Original Research ARTICLE
Association between Hashimoto’s Thyroiditis and Thyroid Cancer in 64,628 Patients
- 1Department of Otorhinolaryngology, Head and Neck Surgery and Audiology, Rigshospitalet, University of Copenhagen, Copenhagen, Denmark
- 2Department of Medical Endocrinology, Rigshospitalet, University of Copenhagen, Copenhagen, Denmark
Background: The incidence of thyroid cancer (TC) is increasing although explanatory causes are lacking. A link between cancer and inflammation is well documented but unclear for autoimmune thyroid diseases and TC. We aimed to systematically review the association between Hashimoto’s thyroiditis (HT) and papillary, follicular, medullary, anaplastic thyroid carcinoma, and thyroid lymphoma (TL).
Methods: PubMed, OVID Medline, Google Scholar, and the Cochrane Library were searched from 1955 to 2016. The inclusion criteria were age >18 years, ≥20 cases of HT or TC. We collectively examined the incidence of HT in TC and of TC in HT.
Results: We identified 36 studies (64,628 subjects) published between 1955 and 2016 from 13 countries. We found a relative risk (RR) of HT among papillary thyroid cancer (PTC) of 2.36 [95% confidence intervals (CIs) 1.55–3.29, p < 0.001], an RR of PTC among HT of 1.40 (95% CI 1.07–1.85, p = 0.016), and an RR of TL among HT of 9.74 (95% CI 3.93–24.13, p < 0.001).
Conclusion: We report an association between HT and PTC and between HT and TL. No association was found between HT and follicular, medullary, or anaplastic thyroid cancer.
Thyroid cancer (TC) is the most common endocrine malignancy, and the incidence has been increasing worldwide during the last decades (1–5). Papillary thyroid carcinoma (PTC) (70–80% of all TCs), follicular thyroid carcinoma (FTC) (10–20% of all TCs), medullary thyroid carcinoma (MTC) (5–8% of all TCs), and anaplastic thyroid carcinoma (ATC) (<5% of all TCs) collectively comprise more than 98% of all thyroid malignancies (6–8). PTC and FTC are well-differentiated TCs and generally have a favorable prognosis (7), contrary to MTC and ATC with poor prognosis. Thyroid lymphoma (TL) is a rare TC, accounting for 1–5% of all thyroid malignancies (9).

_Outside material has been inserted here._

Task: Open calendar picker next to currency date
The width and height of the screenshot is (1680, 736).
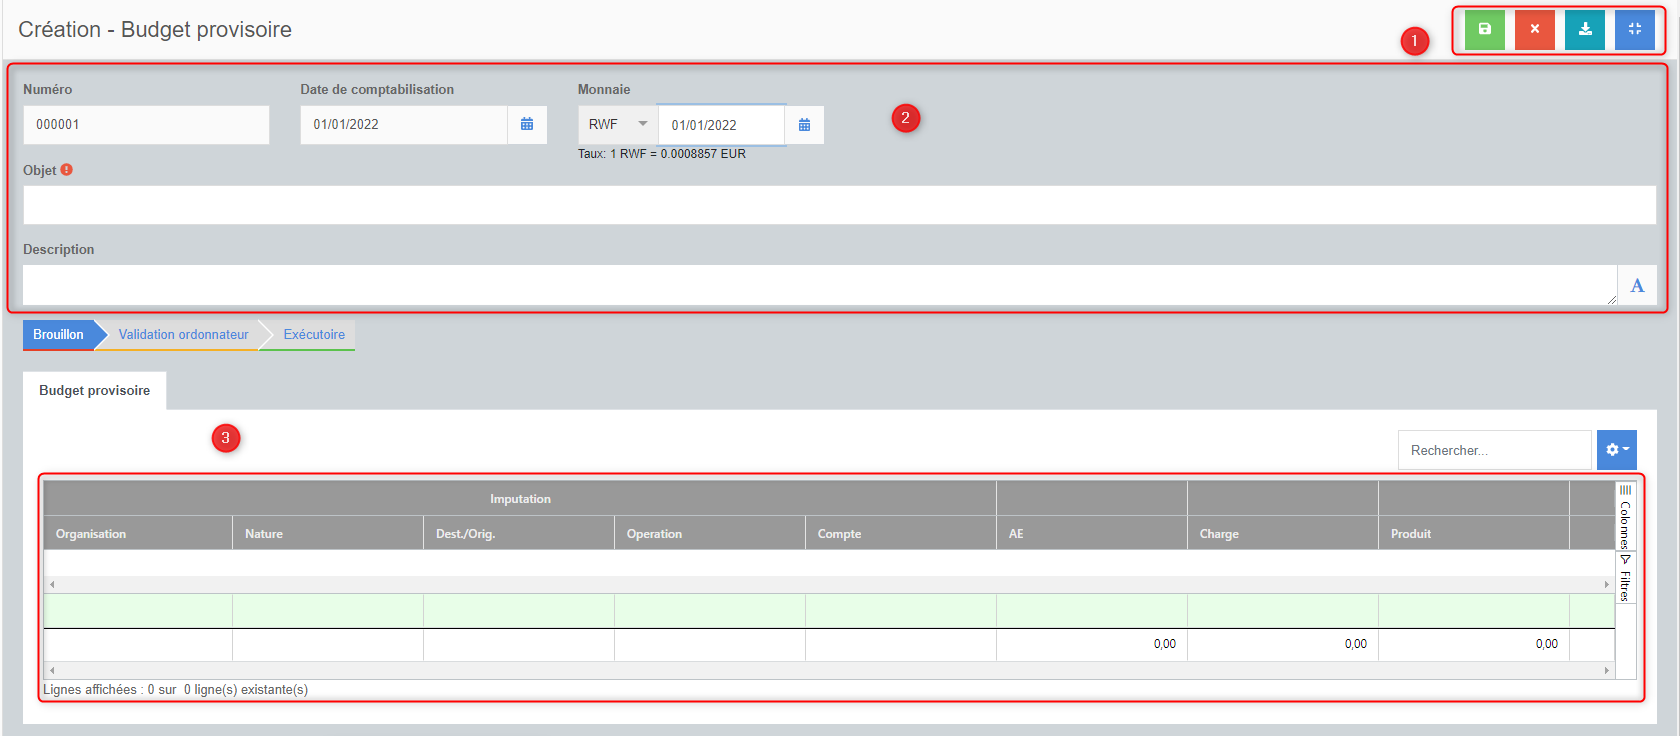Action: (x=804, y=125)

Hashimoto’s thyroiditis (HT), e.g., chronic lymphocytic or autoimmune thyroiditis, is a chronic inflammation of the thyroid gland, the most common inflammatory thyroid disease, and the typical cause of hypothyroidism (8, 10, 11). Several diagnostic methods are used to define HT including ultrasonography-guided fine needle aspiration cytology (FNAC), thyroid autoantibodies, and surgical material (12), and studies correspondingly include HT patients based on different criteria posing a challenge for comparison.
A link between cancer and inflammation is well recognized. As early as 1863, Rudolf Virchow noted leukocytes in neoplastic tissue and suggested a correlation to the development of cancer (13, 14). The association between HT and PTC was first described by Dailey et al. in 1955 (15), and since then, conflicting results have been reported regarding the association between HT and thyroid malignancies.

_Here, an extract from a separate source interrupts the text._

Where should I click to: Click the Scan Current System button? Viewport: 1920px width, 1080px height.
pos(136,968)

Few systematic reports are published examining the association between HT and TC, all investigating PTC, and all fail to distinguish HT patients from TC patients, which complicate comparisons (11, 16, 17). A systematic review and meta-analysis examining the association between HT and TCs other than PTC and examining the incidences of HT in TC and of TC in HT has not been published.

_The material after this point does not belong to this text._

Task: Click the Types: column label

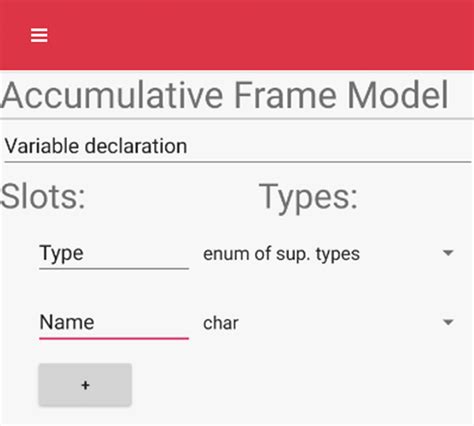Action: point(308,197)

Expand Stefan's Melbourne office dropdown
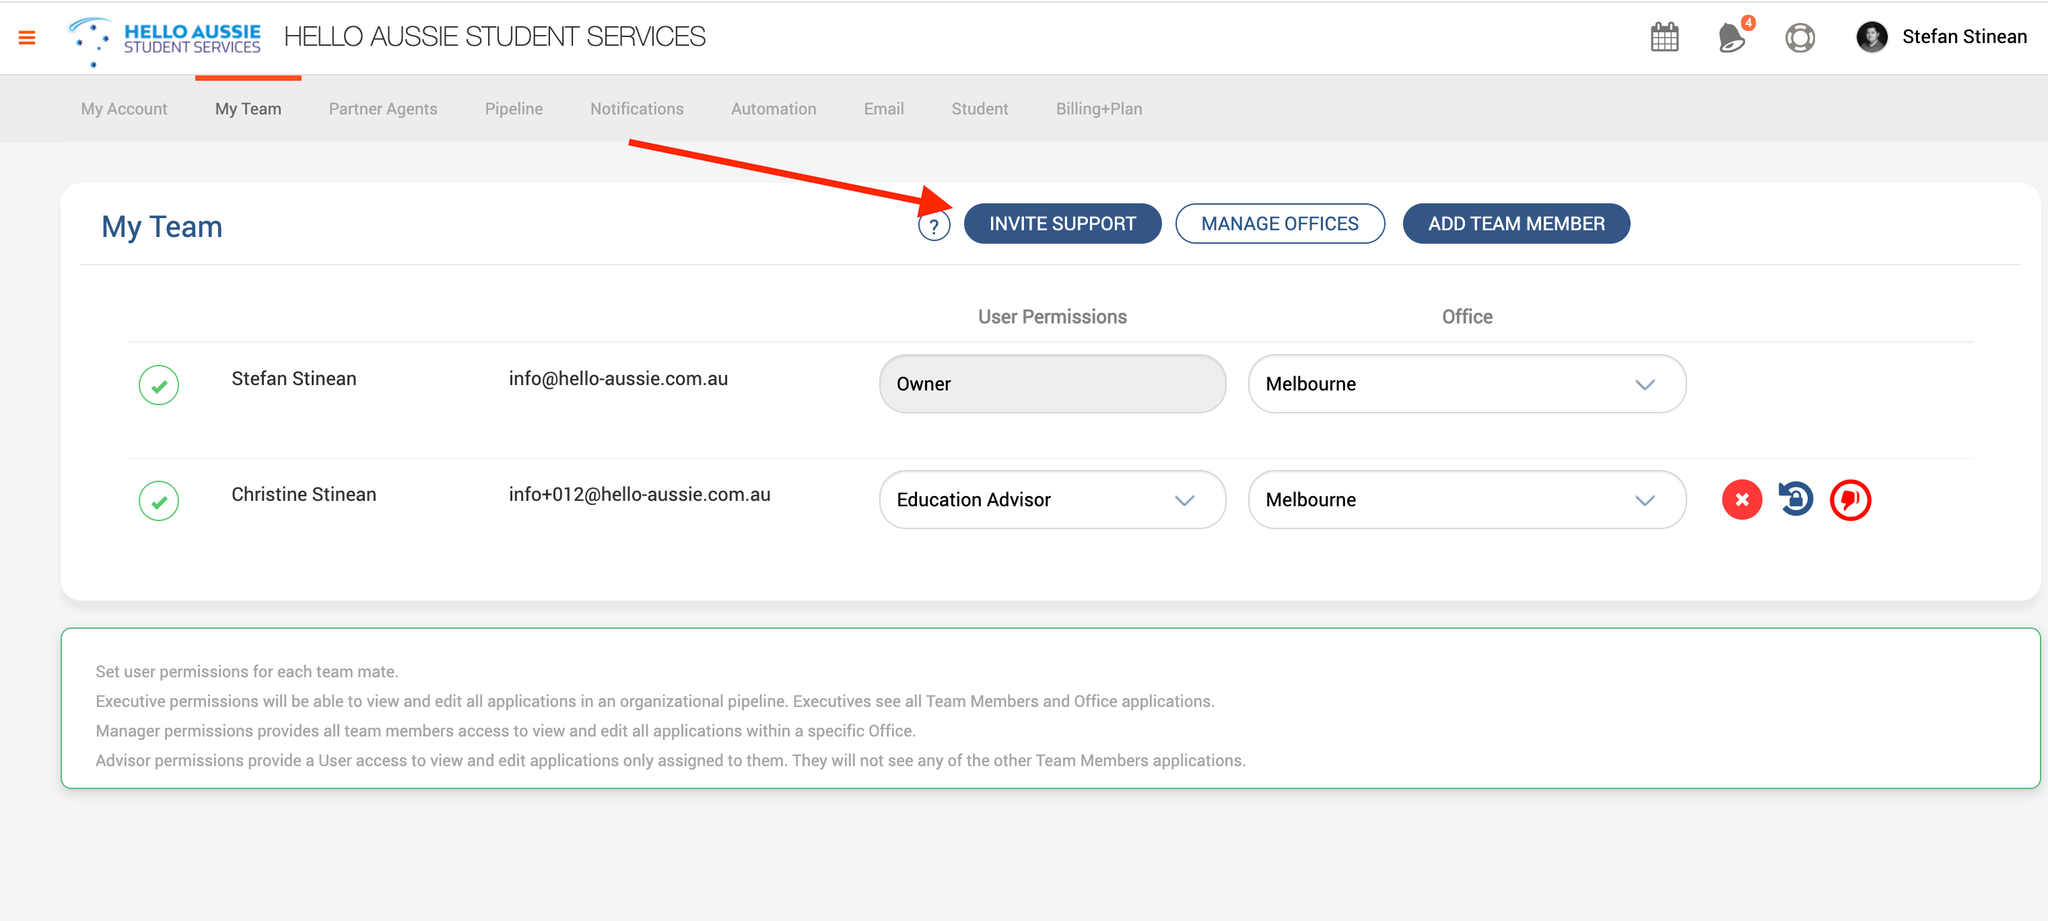pos(1466,384)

The aim of this systematic review was to examine the association between HT and TC.
Materials and Methods
Systematic Literature Search and Eligibility Criteria
This systematic review and meta-analysis was conducted with reference to the Preferred Reporting Items for Systematic Reviews and Meta-Analysis statement (18).
In August 2016, one author (Christina Resende de Paiva) systematically searched PubMed, OVID Medline, Google Scholar, and the Cochrane Library. The search strategy was carried out using the keywords and MESH terms “Hashimoto Disease” OR “Hashimoto Thyroiditis” OR “Chronic Lymphocytic Thyroiditis” AND “Thyroid Neoplasms” OR “Thyroid Cancer” OR “Thyroid Malignancy.”
We included both retrospective and prospective studies that examined the relationship between HT and any of the following TCs: PTC, FTC, MTC, ATC, and TL. The inclusion criteria were restricted to English or Portuguese language, published between January 1, 1955 and August 30, 2016, age >18 years and ≥20 cases of HT or TC.
We excluded case studies, review articles, articles only providing data about TC in general as opposed to a subtype of TC, and articles that did not include data about all cancer cases (i.e., only examining microcarcinomas).
Data Extraction, Synthesis, and Statistical Analysis
The following information was recorded by one author (Christina Resende de Paiva): author, gender distribution, age, year of publication, country, study design, methods of diagnosis, sample size, type of cancer, and number of cancer and HT cases. Included studies were categorized into two groups: one group examining HT in TC and another examining TC in HT.
Statistics were carried out using MedCalc statistical software version 16.8.4. For analysis, we calculated the relative risks (RRs), the 95% confidence intervals (CIs), and the pooled effects. A p value below 0.05 was considered significant.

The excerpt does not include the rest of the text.